● **Questions on the material**:
[1] Reproduce the passage of the Peter Baumann article that begins at the words "Suicide was a" and stops after "the Swiss Dignitas.".
[2] Resume the Peter Baumann article with the sentences that would follow its last one.

= Peter Baumann (psychiatrist) =

Peter Baumann (15 August 1935 – 1 April 2011) was a Swiss psychiatrist who engendered controversy for conducting physician assisted suicides.

== Background ==
Baumann began practising as a psychiatrist in Zürich when he was 38-years-old. He employed body therapy in addition to more conventional methods and attracted attention with his comments on Swiss military psychiatry. Baumann also fought for the reputation of LSD in an organisation called "Schweizerische Ärztegesellschaft für Psycholytische Therapie" or SÄPT. Another member was the also controversial Samuel Widmer.

Suicide was a theme that occupied him for many years; in a Tages-Anzeiger article on 18 August 1973, he asked "Ist Leben freiwillig?" and discussed the relation of life and death and the right to end life. From 1998 to 2002 Baumann worked as a prescribing doctor for "Exit (Switzerland)" and sat on their ethics committee. This organisation assists the terminally ill to take lethal doses of a barbiturate (commonly Pentobarbital sodium) which can be legally prescribed by a doctor. An organisation with similar approach, but one which extends its services to non-Swiss, is the Swiss Dignitas.

Stored data:
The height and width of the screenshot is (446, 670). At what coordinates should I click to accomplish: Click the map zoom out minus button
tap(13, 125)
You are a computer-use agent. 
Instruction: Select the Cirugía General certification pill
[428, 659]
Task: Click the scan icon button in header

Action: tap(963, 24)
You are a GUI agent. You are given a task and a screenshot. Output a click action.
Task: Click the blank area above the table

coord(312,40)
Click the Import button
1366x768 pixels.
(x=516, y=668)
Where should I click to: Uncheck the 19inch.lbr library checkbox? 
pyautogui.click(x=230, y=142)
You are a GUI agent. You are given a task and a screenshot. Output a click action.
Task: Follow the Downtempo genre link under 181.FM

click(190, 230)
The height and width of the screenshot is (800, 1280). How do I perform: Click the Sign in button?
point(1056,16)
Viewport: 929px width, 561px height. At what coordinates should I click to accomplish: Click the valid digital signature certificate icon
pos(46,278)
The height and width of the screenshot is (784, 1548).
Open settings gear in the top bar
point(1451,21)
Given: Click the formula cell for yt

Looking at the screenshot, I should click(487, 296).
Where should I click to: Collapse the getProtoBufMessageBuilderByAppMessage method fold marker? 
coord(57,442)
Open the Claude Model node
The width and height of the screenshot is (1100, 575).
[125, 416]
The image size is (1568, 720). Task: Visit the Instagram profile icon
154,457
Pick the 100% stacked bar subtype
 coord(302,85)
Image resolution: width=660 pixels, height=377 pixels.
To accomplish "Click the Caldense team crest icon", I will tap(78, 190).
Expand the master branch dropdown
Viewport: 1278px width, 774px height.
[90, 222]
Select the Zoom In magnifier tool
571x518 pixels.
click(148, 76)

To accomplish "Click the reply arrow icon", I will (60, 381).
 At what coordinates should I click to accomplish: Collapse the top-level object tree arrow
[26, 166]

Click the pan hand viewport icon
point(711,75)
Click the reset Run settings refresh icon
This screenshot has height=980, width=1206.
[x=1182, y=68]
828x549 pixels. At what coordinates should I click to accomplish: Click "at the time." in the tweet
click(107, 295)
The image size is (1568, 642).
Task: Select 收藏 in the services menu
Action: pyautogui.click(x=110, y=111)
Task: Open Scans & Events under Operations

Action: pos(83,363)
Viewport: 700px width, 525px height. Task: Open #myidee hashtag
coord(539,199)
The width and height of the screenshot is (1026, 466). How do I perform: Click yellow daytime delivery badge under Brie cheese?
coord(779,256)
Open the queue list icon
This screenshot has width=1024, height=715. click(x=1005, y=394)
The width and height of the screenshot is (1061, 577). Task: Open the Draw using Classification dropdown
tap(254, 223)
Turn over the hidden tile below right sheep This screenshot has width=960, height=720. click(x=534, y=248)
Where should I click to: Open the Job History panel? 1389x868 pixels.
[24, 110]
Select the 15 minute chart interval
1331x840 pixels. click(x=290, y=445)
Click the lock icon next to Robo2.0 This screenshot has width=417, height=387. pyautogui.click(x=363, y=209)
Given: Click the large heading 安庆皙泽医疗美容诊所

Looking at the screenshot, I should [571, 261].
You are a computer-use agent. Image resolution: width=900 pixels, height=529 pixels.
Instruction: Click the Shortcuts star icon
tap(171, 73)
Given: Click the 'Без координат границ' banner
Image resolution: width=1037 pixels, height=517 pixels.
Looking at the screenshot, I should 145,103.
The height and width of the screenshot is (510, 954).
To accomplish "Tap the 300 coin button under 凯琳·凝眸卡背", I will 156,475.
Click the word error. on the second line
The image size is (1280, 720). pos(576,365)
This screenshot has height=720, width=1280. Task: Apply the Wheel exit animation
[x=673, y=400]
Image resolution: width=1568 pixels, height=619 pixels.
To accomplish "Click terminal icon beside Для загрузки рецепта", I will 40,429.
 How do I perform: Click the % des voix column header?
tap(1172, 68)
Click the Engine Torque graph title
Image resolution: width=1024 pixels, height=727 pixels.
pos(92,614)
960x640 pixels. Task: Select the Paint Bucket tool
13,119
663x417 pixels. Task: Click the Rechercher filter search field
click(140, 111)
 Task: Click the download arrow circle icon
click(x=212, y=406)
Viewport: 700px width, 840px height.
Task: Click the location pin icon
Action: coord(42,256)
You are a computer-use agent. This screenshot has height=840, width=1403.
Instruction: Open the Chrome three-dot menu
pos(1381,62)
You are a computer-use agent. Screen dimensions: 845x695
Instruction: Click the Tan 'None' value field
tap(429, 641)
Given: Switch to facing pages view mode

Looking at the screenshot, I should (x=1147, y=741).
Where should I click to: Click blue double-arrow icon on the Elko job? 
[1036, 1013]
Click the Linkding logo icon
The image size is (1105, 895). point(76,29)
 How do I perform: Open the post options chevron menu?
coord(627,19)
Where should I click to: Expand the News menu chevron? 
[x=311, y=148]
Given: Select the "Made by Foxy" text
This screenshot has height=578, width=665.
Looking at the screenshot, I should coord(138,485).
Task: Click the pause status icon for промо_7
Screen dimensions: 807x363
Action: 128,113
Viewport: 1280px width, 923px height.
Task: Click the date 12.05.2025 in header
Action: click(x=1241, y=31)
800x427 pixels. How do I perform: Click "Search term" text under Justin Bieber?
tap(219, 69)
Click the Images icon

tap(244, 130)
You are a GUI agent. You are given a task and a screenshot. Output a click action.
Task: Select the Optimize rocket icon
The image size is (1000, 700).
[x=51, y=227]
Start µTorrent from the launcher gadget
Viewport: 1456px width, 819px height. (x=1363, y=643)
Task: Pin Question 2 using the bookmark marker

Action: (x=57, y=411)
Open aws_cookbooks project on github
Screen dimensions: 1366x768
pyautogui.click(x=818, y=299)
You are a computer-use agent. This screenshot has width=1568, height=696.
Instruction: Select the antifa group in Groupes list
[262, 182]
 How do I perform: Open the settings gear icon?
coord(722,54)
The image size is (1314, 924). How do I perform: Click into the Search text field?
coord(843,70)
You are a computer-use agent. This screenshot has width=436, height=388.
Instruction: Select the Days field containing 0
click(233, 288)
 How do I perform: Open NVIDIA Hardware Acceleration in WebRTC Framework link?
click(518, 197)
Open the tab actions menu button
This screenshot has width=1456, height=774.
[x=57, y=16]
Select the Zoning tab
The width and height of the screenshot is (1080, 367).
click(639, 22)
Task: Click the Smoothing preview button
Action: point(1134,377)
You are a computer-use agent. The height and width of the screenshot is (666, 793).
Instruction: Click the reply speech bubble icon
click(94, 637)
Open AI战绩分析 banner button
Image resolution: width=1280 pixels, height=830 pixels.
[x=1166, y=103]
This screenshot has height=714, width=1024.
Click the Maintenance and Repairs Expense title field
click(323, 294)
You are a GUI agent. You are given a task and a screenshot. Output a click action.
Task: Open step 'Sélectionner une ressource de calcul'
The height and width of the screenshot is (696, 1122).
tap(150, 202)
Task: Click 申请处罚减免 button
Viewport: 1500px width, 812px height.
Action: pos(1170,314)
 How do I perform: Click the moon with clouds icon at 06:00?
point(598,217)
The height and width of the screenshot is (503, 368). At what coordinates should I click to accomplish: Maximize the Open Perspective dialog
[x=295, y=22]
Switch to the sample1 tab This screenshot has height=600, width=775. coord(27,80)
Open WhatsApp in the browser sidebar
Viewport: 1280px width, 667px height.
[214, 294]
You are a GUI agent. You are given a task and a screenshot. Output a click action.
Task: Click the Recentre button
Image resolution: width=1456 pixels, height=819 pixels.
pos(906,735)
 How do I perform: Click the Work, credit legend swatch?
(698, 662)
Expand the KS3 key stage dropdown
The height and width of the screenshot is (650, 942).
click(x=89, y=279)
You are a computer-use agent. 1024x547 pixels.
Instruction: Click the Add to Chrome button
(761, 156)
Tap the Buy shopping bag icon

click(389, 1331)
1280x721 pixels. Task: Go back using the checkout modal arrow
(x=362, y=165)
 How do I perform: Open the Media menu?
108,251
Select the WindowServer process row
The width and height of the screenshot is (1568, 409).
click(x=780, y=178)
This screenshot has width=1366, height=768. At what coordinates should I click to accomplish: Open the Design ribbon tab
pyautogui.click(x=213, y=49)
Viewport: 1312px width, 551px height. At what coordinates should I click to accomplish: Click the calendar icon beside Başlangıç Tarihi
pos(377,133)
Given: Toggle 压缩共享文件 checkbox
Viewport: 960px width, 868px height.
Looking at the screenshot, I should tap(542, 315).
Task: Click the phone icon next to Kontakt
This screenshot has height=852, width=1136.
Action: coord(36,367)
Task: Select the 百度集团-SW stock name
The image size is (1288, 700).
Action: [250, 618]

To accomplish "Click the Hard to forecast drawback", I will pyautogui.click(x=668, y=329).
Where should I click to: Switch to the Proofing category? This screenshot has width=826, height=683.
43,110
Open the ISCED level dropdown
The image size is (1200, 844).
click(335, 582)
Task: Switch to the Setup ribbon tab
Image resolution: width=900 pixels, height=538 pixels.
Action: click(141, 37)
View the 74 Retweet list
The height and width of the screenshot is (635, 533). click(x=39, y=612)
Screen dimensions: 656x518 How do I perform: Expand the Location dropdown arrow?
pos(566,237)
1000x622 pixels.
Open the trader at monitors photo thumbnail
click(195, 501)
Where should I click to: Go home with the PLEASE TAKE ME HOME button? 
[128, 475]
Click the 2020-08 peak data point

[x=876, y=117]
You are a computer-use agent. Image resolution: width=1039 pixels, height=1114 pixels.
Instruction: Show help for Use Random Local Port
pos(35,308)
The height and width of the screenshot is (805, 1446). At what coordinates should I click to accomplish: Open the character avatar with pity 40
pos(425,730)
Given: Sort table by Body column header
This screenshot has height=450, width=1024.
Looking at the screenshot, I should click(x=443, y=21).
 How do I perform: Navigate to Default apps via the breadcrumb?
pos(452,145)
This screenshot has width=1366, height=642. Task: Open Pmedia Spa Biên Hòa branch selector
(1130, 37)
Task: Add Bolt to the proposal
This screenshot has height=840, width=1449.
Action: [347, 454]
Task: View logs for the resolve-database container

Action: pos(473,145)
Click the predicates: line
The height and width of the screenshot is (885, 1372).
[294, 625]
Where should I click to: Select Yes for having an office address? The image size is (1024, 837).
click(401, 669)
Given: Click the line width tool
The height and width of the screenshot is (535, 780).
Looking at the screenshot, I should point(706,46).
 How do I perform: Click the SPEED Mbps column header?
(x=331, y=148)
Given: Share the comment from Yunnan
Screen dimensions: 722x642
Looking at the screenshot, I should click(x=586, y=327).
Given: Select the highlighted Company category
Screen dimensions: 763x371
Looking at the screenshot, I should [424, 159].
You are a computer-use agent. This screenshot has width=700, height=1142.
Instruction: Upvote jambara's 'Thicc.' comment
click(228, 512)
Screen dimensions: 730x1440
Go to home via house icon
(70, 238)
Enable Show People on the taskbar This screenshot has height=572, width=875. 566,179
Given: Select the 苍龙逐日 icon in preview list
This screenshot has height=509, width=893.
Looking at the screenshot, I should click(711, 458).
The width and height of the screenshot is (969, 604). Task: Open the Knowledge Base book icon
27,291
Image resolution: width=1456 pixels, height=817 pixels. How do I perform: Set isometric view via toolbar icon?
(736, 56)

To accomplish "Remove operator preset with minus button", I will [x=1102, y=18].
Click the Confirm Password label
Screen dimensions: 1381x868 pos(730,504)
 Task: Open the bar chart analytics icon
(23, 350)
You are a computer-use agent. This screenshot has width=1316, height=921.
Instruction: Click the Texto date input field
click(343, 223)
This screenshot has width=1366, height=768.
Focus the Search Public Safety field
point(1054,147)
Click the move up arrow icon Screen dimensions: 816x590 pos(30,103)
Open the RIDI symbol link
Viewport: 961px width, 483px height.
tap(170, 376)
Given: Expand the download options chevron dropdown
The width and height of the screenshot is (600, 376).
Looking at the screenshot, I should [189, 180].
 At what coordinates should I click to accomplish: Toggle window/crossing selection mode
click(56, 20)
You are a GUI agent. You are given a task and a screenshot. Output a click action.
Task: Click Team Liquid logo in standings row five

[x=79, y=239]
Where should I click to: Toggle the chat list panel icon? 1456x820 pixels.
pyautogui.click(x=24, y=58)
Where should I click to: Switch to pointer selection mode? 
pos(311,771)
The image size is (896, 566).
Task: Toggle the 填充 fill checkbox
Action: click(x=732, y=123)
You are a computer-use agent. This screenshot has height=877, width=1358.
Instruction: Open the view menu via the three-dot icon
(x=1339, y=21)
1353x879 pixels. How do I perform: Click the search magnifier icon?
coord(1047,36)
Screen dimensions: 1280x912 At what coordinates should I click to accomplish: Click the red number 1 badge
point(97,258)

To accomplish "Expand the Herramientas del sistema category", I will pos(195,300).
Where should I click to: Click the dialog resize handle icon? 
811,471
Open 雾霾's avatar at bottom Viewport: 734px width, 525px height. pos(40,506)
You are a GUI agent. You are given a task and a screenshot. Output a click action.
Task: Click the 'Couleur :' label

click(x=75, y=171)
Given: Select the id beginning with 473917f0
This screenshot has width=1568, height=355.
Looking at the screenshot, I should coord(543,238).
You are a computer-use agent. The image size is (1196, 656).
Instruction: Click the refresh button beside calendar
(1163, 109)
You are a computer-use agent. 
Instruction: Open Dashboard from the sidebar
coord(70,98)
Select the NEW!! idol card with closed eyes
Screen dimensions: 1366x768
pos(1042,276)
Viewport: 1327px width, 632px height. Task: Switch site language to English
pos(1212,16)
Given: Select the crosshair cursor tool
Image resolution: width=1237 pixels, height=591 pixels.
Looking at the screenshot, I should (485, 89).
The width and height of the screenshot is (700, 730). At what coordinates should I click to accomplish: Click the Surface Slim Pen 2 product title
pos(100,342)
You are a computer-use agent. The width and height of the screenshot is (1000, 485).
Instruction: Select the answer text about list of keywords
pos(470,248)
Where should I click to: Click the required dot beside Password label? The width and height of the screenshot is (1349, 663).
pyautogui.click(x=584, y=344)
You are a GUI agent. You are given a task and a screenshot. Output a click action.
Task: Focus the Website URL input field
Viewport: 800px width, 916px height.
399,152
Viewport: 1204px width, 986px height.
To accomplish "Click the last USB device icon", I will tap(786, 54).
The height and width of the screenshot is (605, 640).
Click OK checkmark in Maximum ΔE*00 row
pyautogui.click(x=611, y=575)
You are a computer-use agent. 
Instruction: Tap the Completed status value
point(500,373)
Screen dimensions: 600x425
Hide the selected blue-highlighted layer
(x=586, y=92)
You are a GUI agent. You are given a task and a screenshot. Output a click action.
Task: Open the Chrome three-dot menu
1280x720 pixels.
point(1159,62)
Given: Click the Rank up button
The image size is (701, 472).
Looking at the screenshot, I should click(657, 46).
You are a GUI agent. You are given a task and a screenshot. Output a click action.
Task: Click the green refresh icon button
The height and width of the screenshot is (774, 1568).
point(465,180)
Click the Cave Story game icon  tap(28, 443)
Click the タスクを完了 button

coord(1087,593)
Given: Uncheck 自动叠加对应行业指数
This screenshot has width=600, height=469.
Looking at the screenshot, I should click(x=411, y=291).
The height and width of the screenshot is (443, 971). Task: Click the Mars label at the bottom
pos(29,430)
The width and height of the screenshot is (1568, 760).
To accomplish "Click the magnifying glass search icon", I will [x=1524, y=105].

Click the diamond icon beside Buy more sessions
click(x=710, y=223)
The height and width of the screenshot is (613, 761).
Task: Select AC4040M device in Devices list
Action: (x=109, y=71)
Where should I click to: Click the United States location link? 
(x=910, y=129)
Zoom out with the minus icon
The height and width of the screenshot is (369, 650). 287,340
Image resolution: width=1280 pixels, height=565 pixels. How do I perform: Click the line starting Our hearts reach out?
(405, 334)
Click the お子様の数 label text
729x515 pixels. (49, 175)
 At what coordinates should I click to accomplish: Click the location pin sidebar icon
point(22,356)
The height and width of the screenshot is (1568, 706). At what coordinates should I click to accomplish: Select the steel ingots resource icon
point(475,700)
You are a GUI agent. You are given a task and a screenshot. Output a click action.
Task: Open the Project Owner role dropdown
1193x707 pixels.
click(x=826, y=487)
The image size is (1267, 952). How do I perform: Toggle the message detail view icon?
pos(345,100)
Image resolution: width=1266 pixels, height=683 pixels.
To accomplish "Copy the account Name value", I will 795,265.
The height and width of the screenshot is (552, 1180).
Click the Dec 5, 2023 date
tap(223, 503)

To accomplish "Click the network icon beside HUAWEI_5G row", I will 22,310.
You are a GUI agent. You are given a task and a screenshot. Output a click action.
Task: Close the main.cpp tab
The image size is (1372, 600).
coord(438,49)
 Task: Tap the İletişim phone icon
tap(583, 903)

● **Replies**:
[1]
Suicide was a theme that occupied him for many years; in a Tages-Anzeiger article on 18 August 1973, he asked "Ist Leben freiwillig?" and discussed the relation of life and death and the right to end life. From 1998 to 2002 Baumann worked as a prescribing doctor for "Exit (Switzerland)" and sat on their ethics committee. This organisation assists the terminally ill to take lethal doses of a barbiturate (commonly Pentobarbital sodium) which can be legally prescribed by a doctor. An organisation with similar approach, but one which extends its services to non-Swiss, is the Swiss Dignitas.

[2]
Baumann left Exit to form his own organisation, Suizidhilfe, as he believed that Exit did not do enough to further the cause of the mentally ill should they decide to end their own lives. As it is not allowable to prescribe fatal doses of barbiturates for these people, he had to create suitable secure methods including the "exit bag" combined with helium or nitrous oxide.

Using such methods, Baumann assisted two people, one with an anankastic personality and a heavily depressed woman. Because of this, the public prosecution office in Basel accused him of "vermutete Beihilfe zum Suizid aus selbstsüchtigen Motiven" (supposed suicide assistance with egoistic motive). By the end of 2002, the Society of Zürich Physicians ("Zürcher Ärztegesellschaft") sought to prevent Baumann from continuing with his work, but having reached the end of his career, he left the society. He also left the Zürich Society for Psychiatry and Psychotherapy ("Zürcher Gesellschaft für Psychiatrie und Psychotherapie").

Baumann was arrested and held on remand for 2 months in Basel for alleged involvement in a case of assisted suicide in Lucerne. The basis for the allegation was a single dubious fingerprint, and Baumann was subsequently acquitted of all charges related to this. However upon his release from custody, he pledged to stop actively assisting suicide for the mentally ill until the matter had been legally clarified, but remained a consultant for his organisation "Suizidhilfe Schweiz."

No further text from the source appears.